Players A and B play memory starting with $n$ pairs of cards. We assume that they can remember all cards which have been turned. At his turn a player will first recall if two cards already turned match. If so he will choose such a pair, turn them and get a pair. If not he will turn uniformly at random a card which has not yet been turned. Then if the corresponding match has turned already he will turn that card and get a pair. If not he will again turn uniformly at random a card which has not yet been turned. As usual if a player gets a pair he can continue. Player A will start. For which $n$ does Player A have an advantage by being able to start and for which $n$ is it actually a disadvantage?
Here is what I considered so far: If $E_{k,l}$ denotes the expected number of pairs the starting player will get when $k$ cards are known and $l\geq k$ cards are unknown one can derive the following recursion formula
$$
E_{k,l}=\frac{k}{l} \left( E_{k-1,l-1}+1 \right)\\
+\frac{(l-k)}{l} \frac{1}{(l-1)} \left( E_{k,l-2}+1 \right)\\
+\frac{(l-k)}{l} \frac{k}{(l-1)} \left( \frac{k+l}{2}-1-E_{k,l-2} \right)\\
+\frac{(l-k)}{l} \frac{(l-k-1)}{(l-1)} \left( \frac{k+l}{2}-E_{k+2,l-2}\right).
$$
Furthermore we have $E_{k,k}=k$. The expected number of pairs players $A$ resp. $B$ will get are $E_{0,2n}$ resp. $n-E_{0,2n}$. The following list show the expected number of pairs for A and B for $n\leq 24$.

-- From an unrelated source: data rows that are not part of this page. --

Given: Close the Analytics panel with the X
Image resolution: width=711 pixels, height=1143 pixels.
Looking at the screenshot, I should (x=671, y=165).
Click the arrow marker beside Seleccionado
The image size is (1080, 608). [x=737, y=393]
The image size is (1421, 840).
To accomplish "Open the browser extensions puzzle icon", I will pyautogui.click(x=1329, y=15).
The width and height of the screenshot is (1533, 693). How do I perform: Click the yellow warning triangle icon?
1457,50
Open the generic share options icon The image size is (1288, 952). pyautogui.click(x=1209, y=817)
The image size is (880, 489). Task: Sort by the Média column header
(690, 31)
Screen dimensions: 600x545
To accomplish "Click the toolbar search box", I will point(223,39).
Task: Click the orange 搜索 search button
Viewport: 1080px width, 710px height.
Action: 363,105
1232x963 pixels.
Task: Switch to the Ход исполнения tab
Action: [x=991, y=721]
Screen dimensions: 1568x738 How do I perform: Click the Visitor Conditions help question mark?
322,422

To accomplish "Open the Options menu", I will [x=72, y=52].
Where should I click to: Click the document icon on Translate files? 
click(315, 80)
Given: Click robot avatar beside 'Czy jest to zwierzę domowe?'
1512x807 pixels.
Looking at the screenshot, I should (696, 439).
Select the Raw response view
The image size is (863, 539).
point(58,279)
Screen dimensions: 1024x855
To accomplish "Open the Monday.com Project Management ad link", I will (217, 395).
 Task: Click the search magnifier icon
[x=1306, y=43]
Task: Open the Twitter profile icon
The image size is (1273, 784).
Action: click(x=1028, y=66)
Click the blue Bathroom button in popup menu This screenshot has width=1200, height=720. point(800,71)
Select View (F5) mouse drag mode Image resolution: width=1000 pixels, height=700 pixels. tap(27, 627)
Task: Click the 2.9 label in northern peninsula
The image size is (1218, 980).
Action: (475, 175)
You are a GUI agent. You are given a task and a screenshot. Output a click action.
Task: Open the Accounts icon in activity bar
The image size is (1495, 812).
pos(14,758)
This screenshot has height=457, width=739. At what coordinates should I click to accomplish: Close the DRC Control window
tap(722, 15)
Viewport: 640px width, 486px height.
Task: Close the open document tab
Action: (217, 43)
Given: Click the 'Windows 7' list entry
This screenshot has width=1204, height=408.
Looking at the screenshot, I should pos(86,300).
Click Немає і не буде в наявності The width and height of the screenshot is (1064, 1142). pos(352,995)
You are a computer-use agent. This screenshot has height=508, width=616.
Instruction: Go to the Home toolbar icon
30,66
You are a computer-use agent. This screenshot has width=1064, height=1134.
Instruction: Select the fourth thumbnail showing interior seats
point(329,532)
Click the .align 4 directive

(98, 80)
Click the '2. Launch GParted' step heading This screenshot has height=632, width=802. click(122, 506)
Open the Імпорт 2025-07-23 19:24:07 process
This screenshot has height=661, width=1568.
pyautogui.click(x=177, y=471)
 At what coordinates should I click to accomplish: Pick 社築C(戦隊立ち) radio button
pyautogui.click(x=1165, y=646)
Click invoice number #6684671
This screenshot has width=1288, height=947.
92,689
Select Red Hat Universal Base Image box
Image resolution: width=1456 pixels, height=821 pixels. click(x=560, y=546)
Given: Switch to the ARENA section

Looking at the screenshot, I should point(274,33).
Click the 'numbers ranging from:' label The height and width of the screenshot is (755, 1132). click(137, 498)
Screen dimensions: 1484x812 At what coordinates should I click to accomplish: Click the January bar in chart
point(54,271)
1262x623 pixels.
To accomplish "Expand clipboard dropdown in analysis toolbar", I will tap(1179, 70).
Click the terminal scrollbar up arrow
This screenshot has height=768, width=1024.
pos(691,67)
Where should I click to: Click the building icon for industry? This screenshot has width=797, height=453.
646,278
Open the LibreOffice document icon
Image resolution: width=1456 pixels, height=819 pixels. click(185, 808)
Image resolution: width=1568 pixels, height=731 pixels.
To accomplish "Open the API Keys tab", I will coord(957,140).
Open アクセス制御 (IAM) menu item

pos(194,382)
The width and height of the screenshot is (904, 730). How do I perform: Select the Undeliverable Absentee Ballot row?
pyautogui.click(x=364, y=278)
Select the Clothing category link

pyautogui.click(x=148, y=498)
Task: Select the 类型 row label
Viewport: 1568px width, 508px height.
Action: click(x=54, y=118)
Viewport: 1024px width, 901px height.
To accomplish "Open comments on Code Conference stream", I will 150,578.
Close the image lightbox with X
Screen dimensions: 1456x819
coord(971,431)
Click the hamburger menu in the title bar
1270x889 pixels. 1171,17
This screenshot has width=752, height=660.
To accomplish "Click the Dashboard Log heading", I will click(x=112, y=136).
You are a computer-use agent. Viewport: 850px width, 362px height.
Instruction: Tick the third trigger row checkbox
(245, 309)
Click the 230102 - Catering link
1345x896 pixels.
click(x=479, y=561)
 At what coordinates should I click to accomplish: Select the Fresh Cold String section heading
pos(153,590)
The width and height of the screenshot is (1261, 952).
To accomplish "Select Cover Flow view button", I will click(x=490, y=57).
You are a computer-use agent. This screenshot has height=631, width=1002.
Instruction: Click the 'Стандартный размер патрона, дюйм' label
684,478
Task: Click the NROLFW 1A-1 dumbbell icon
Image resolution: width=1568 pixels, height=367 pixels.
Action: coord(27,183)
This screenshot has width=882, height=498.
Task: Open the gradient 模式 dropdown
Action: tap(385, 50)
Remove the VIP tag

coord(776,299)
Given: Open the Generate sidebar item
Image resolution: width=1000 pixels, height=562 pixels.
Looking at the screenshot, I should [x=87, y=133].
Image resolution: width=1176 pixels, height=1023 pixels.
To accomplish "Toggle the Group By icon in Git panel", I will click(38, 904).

It seems that for larger $n$ the expected number of pairs for $A$ and $B$ are closer together. Can this be proven rigorously? For $n=18$ the expected number of pairs of $A$ and $B$ are equal and the game is fair in some sense. Do there exist other numbers $n$ with that property? Is it possible to give a characterization of the numbers for which $A$ has an advantage?
A has an advantage for $n\in \{ 1,4,7,8,10,11,14,17,18,20,21,23,24,\dots\}$.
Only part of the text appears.